Well, several recent university studies have uncovered a wide variety of benefits of daily meditation, as well as the specific changes that occur in the body to facilitate these benefits. For instance, one study of 40 older adults found that after an 8-week training course in Mindfulness-based meditation, the participants showed reductions in C-reactive protein, which is associated with the development of heart disease. Another study in Boston had participants with hypertension (high blood pressure) try daily meditation. After 3 months of practice 2/3rds of the participants had their blood pressure medication decreased or discontinued due to lower blood pressure readings. Their meditative practice increased their bodies' production of nitric oxide, which is used to expand blood vessels, making it easier for blood to flow throughout the body. A recent Harvard study found that many of the mental benefits of meditation (reduced stress levels, and increased creativity, empathy, and memory) were likely related to the increased thickness of gray matter in many areas of the brains of individuals who regularly meditate. That's right, meditation may increase the amount of matter in your brain!
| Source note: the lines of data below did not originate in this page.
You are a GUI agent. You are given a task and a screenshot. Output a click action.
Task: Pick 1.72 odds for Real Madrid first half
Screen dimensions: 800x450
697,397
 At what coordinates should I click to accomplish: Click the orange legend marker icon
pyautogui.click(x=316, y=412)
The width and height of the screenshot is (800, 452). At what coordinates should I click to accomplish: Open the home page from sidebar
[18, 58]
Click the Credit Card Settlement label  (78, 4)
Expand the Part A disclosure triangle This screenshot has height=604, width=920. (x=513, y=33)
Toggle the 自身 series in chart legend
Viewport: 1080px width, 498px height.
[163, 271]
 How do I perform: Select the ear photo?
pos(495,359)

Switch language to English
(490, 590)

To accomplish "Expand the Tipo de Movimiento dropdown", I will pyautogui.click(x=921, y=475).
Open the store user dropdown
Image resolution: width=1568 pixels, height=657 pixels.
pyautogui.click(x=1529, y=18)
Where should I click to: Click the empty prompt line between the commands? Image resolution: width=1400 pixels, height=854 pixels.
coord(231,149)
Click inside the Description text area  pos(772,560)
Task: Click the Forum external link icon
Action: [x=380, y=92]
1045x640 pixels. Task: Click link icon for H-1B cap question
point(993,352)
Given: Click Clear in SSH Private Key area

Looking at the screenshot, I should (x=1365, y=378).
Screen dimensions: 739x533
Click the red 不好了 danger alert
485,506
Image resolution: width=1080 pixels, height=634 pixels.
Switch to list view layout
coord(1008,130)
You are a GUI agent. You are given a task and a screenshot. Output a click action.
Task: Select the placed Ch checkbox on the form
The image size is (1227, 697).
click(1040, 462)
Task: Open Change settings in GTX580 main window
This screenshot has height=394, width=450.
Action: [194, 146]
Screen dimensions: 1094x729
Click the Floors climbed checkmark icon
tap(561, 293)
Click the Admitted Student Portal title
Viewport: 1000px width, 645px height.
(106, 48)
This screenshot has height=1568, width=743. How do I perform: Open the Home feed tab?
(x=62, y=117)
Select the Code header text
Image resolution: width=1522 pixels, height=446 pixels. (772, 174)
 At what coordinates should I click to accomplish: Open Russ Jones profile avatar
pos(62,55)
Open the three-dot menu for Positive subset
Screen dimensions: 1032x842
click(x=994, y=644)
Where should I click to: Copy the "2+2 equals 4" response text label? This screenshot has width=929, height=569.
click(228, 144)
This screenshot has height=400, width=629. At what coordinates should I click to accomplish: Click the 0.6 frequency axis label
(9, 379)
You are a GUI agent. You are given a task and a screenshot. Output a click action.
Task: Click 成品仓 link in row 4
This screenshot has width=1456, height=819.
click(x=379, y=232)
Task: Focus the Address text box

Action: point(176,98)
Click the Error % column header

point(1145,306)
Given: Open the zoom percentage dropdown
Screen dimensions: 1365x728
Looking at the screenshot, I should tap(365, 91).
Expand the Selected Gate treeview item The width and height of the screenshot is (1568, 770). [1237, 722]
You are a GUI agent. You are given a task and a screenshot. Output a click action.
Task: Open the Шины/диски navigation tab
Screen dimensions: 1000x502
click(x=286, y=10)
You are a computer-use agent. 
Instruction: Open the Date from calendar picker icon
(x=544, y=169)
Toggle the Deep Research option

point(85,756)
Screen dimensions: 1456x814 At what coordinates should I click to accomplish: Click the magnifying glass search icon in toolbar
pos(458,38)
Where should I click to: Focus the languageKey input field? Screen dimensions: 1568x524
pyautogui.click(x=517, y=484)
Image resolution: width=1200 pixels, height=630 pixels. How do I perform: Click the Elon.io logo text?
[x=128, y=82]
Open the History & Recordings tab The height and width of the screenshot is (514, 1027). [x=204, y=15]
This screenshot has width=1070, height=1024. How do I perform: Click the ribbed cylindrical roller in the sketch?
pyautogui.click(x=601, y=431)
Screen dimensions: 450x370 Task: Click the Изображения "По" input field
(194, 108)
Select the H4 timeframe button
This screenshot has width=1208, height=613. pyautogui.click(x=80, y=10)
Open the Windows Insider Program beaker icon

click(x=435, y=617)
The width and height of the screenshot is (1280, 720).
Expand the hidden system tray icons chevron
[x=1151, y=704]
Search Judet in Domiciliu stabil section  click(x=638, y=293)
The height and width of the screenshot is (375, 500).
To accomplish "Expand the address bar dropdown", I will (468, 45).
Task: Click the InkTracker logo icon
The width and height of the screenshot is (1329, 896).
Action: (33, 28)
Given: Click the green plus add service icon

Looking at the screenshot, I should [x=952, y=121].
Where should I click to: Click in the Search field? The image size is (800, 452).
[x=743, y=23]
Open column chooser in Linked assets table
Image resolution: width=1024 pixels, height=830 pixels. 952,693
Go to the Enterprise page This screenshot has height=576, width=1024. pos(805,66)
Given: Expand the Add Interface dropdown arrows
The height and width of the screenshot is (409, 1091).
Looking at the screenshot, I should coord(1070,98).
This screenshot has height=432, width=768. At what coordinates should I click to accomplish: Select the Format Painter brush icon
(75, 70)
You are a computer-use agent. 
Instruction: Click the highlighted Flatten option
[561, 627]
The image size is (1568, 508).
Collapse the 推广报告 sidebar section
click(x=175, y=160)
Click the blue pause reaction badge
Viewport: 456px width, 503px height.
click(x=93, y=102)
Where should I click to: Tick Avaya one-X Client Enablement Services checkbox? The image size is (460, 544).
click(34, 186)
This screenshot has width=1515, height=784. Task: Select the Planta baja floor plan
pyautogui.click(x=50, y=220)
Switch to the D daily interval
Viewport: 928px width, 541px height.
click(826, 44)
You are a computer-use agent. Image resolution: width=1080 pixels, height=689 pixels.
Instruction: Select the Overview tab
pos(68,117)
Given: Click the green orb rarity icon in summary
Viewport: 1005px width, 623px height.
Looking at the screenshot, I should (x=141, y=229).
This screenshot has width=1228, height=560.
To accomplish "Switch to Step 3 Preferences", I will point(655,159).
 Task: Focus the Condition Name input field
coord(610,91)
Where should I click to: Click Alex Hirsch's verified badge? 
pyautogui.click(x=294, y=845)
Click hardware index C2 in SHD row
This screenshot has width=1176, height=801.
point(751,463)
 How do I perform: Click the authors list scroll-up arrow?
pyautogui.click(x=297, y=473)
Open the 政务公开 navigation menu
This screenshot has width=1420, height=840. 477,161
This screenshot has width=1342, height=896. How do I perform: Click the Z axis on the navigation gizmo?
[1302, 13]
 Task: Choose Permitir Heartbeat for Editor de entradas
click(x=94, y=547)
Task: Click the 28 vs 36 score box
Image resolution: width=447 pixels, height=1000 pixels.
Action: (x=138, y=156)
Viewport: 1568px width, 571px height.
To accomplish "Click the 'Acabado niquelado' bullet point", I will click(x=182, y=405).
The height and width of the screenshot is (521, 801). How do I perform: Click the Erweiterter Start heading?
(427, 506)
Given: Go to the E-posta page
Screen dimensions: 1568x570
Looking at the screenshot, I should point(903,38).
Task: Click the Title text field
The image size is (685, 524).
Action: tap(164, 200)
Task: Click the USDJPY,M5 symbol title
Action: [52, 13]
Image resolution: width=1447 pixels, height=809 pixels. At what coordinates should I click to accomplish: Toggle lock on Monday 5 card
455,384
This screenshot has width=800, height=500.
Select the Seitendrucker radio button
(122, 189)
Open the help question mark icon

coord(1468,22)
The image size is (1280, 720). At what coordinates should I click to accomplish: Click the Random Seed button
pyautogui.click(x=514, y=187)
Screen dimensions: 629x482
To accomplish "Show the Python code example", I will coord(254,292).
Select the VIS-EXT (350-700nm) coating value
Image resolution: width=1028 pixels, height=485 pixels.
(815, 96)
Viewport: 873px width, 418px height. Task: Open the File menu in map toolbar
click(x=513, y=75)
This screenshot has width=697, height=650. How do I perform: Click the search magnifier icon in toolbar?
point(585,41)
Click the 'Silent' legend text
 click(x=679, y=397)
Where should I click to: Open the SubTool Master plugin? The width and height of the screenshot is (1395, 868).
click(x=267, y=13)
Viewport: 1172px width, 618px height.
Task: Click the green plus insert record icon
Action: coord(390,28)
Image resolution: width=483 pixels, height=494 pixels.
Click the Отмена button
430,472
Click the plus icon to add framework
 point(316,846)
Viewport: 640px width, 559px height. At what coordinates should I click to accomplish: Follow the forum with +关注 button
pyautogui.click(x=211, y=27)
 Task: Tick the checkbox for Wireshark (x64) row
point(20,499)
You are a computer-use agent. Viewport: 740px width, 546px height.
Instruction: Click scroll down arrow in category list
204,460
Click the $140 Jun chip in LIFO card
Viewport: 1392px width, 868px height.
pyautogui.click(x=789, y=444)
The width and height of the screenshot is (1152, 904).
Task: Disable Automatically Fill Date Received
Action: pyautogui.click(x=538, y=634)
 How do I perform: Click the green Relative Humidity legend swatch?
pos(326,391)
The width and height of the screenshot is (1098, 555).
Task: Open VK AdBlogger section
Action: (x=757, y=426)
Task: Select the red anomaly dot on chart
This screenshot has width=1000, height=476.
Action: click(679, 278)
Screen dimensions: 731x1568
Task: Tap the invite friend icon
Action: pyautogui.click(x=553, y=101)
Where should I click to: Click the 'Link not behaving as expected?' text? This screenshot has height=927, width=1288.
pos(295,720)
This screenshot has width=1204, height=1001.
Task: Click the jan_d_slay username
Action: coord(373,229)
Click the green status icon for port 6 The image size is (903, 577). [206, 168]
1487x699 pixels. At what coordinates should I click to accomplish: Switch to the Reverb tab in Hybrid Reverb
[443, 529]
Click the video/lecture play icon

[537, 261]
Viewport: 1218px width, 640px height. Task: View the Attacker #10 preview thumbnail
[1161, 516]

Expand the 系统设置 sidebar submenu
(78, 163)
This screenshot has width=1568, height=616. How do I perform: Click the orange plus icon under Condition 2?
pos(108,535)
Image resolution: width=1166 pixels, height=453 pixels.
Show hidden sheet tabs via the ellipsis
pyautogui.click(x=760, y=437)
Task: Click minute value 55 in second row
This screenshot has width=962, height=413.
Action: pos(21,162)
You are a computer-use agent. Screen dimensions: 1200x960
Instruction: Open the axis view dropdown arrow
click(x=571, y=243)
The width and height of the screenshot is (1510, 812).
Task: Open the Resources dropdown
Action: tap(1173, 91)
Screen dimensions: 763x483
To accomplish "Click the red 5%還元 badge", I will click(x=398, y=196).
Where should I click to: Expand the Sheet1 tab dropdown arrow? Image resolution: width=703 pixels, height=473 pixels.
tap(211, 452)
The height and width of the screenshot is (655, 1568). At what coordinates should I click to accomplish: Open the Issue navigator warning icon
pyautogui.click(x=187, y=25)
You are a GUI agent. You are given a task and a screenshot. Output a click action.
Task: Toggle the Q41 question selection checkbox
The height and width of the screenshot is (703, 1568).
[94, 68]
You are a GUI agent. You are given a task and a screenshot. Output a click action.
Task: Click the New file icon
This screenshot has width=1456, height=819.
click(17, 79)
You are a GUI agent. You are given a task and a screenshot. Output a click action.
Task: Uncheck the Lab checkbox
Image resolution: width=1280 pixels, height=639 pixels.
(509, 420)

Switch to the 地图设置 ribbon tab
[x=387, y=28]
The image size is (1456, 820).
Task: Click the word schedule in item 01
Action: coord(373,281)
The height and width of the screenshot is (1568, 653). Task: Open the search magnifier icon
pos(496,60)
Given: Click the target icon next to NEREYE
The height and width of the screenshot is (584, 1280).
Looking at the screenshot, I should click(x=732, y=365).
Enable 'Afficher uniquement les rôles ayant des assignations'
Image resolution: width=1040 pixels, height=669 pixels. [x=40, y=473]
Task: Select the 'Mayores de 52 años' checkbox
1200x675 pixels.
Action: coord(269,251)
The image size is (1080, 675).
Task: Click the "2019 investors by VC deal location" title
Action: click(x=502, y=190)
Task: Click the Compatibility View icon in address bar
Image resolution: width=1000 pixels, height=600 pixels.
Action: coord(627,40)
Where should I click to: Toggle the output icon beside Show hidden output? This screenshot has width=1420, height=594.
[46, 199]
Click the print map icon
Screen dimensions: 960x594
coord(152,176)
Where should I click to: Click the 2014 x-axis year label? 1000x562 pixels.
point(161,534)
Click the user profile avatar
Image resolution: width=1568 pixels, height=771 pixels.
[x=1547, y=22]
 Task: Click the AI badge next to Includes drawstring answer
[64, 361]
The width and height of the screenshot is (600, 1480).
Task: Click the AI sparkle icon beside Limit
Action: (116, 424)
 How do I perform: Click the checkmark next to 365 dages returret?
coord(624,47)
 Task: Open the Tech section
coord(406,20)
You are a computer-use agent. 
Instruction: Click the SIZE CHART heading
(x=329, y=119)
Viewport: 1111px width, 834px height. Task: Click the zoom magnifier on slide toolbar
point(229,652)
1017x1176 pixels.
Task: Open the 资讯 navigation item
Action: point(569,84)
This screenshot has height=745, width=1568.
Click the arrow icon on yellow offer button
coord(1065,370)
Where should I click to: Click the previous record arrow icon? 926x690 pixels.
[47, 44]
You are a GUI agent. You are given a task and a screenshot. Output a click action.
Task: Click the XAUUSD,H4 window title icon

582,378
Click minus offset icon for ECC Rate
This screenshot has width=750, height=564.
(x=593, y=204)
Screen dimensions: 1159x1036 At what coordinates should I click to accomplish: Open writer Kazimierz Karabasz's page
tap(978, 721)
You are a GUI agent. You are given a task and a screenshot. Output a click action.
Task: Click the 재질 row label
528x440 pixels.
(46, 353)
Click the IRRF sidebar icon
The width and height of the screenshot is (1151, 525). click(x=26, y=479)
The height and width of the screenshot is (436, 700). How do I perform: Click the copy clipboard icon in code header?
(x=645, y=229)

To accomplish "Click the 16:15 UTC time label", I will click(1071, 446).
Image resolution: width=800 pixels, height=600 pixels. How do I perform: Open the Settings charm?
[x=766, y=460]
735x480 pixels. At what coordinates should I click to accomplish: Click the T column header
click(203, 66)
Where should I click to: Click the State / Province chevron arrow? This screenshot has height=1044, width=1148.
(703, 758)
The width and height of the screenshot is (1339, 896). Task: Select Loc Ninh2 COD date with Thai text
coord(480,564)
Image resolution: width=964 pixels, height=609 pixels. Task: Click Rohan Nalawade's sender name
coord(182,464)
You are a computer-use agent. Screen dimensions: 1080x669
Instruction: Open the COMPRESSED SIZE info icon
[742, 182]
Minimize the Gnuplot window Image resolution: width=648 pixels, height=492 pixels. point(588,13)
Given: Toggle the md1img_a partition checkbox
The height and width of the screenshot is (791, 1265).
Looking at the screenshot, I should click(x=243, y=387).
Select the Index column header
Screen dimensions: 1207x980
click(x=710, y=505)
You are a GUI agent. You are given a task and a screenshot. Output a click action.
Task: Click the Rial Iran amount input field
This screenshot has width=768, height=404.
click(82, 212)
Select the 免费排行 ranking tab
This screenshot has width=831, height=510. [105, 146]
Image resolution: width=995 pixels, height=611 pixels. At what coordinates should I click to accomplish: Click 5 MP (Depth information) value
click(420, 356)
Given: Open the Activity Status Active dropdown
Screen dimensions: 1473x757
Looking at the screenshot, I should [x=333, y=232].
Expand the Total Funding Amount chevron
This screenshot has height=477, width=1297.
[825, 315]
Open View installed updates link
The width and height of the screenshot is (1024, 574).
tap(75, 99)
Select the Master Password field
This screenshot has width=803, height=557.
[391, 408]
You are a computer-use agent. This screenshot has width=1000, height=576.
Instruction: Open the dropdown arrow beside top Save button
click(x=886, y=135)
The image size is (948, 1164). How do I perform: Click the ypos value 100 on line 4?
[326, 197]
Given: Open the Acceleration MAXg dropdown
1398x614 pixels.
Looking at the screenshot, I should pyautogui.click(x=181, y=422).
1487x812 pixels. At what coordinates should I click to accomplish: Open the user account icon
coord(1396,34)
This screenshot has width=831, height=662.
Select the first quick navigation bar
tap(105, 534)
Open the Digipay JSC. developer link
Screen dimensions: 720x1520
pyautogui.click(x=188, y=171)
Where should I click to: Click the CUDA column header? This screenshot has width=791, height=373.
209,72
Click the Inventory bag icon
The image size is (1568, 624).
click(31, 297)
So, I know you're all thinking now, "Those benefits sound awesome! How do I get started"? Well, here's one strategy to start your daily meditative practice:
To start with, commit to meditating at least 15 minutes, once or twice a day. Make sure you are wearing comfortable clothing, and sit or lie down in a comfortable position. If you find that you fall asleep when trying to meditate lying down, then trying sitting instead. Make sure you are in a quiet space and won't be interrupted during your meditation time.
We are going to start with a progressive relaxation technique to help us relax into our meditative state. Starting with your feet, clench and then release the muscles, feeling all of the tension drain away. Next move to your calves, then your thighs, repeating the process. Tighten and relax your buttocks, then your abs. Next tighten and relax your hands, then forearms, and upper arms. Tighten and relax your shoulders, your neck, your mouth, your cheeks, and your forehead.
Next, I want you to take a deep breath in, filling your lungs from the bottom, down by your diaphragm, to the middle, and then up to the top, and slowly breath out in the opposite order, top-middle-bottom. For the next 15 minutes or so, focus on nothing except your slow, deep breathing. If other thoughts enter your mind, brush them away and refocus on your breath.
Congratulations! You just completed the first meditation of your new practice!